┏━━

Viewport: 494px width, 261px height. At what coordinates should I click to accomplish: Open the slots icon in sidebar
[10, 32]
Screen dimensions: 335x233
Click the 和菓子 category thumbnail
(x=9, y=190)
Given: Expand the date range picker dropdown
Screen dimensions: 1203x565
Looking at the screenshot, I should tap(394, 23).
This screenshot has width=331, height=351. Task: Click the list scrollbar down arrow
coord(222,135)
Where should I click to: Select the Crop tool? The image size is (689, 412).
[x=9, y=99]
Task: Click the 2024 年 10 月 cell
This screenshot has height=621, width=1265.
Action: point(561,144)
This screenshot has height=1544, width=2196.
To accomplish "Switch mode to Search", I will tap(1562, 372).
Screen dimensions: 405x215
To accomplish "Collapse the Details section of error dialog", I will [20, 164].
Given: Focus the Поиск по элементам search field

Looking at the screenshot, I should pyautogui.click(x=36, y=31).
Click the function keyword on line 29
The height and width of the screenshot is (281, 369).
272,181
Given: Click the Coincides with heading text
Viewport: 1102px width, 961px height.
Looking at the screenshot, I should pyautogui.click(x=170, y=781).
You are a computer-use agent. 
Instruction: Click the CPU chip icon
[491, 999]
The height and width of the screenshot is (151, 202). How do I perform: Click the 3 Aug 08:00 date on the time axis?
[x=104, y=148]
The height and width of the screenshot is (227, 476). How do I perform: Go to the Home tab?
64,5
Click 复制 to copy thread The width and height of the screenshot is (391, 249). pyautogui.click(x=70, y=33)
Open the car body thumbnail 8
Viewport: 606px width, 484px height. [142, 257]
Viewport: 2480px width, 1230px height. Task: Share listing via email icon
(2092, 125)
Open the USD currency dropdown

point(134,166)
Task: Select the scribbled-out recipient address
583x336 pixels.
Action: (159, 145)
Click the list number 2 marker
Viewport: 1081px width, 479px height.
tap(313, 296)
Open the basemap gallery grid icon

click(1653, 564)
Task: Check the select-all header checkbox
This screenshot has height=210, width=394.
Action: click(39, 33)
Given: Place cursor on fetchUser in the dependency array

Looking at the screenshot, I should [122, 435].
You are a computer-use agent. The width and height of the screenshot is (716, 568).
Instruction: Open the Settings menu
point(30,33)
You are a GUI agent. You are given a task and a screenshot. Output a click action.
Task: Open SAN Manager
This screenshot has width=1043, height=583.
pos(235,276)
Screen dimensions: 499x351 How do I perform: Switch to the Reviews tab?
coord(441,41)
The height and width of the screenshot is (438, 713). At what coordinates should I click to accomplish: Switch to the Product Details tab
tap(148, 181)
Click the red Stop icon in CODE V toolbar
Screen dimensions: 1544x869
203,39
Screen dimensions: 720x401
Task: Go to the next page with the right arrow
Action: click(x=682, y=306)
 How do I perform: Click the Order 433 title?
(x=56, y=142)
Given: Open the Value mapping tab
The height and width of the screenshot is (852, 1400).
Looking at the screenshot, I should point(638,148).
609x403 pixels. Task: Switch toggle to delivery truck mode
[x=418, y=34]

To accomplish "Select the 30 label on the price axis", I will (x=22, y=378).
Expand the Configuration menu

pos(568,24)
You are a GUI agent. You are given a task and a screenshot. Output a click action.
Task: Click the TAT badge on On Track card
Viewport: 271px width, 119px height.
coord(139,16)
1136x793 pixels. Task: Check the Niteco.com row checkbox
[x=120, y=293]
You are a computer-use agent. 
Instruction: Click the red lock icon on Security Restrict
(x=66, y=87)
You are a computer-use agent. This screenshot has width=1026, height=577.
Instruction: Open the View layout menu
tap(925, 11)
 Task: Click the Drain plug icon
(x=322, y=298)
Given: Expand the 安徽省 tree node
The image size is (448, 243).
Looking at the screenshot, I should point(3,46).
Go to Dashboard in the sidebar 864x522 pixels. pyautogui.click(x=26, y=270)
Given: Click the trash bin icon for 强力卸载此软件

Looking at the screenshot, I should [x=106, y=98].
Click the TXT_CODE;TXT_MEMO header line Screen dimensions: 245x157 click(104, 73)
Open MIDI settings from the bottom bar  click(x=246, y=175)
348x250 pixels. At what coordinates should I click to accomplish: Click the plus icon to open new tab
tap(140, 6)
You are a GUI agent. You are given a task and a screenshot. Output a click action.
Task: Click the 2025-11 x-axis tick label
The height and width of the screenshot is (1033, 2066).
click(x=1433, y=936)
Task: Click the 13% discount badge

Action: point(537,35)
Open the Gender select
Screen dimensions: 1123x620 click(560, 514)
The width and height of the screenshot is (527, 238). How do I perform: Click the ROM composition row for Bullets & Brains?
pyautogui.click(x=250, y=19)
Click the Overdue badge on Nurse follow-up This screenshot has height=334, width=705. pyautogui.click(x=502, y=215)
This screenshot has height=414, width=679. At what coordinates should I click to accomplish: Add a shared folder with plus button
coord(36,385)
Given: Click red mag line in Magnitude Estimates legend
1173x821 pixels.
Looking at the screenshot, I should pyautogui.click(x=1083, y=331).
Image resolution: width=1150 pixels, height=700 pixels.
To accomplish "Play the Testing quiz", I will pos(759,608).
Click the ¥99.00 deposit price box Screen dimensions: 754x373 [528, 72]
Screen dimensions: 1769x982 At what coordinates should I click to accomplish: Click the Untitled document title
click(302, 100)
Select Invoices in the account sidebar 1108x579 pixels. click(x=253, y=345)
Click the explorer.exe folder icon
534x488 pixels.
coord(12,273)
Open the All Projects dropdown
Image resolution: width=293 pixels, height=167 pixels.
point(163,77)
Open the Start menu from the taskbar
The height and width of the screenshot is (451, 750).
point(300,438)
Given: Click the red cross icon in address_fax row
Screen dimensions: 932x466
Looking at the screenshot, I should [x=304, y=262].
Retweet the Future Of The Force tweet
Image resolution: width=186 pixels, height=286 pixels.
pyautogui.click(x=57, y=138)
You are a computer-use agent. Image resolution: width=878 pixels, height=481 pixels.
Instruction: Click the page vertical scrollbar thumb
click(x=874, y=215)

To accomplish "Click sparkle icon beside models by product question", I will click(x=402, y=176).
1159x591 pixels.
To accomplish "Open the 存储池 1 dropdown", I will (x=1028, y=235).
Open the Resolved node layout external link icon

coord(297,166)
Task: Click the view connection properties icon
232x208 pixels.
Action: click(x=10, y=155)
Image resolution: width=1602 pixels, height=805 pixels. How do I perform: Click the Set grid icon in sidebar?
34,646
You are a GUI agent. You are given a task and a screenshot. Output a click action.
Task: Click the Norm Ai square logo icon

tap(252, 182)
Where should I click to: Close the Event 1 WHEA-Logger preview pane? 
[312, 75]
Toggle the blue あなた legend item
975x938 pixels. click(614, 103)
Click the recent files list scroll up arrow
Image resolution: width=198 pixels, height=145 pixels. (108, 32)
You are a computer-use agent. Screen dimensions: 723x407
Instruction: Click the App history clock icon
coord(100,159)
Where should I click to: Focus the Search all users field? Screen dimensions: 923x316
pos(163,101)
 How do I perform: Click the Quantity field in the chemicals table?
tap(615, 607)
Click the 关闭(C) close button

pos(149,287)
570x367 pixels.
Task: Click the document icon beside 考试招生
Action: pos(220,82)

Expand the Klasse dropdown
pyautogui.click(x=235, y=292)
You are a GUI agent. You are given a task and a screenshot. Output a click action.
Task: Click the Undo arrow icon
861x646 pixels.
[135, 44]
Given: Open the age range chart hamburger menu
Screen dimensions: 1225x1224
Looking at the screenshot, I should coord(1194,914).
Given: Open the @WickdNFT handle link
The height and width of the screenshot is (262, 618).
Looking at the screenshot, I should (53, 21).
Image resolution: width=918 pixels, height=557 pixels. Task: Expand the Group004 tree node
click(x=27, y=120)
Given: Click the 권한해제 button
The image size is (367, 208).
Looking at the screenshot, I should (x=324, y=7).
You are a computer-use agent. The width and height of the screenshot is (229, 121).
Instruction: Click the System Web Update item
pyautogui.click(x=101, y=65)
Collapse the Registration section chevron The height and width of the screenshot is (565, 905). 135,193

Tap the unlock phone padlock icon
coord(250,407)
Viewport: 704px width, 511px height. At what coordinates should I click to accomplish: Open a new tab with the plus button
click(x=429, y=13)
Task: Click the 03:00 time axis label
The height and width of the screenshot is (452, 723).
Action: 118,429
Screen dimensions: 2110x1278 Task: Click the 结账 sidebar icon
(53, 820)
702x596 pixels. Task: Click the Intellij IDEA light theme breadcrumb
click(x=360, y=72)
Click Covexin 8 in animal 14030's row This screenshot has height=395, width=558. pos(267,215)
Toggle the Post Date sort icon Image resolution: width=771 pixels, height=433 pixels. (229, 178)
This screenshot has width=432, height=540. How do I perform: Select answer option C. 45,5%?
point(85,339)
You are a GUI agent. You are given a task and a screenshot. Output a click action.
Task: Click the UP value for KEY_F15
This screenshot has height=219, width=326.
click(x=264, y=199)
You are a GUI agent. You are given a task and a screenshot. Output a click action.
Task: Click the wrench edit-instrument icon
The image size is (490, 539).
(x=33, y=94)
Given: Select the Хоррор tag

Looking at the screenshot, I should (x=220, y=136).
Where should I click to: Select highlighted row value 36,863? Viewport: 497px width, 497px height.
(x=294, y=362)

┗━━

TRAVAIL DEMANDÉ: Modifiez les lignes en remplaçant "Crop tool" par "Trim tool", depuis la première ligne jusqu'à celle qui contient "Action: point(561,144)" incluse. Reproduisez uniquement ces lignes, sans rien changer d'autre.

RÉPONSE COMPLÈTE:
Viewport: 494px width, 261px height. At what coordinates should I click to accomplish: Open the slots icon in sidebar
[10, 32]
Screen dimensions: 335x233
Click the 和菓子 category thumbnail
(x=9, y=190)
Given: Expand the date range picker dropdown
Screen dimensions: 1203x565
Looking at the screenshot, I should tap(394, 23).
This screenshot has width=331, height=351. Task: Click the list scrollbar down arrow
coord(222,135)
Where should I click to: Select the Trim tool? The image size is (689, 412).
[x=9, y=99]
Task: Click the 2024 年 10 月 cell
This screenshot has height=621, width=1265.
Action: point(561,144)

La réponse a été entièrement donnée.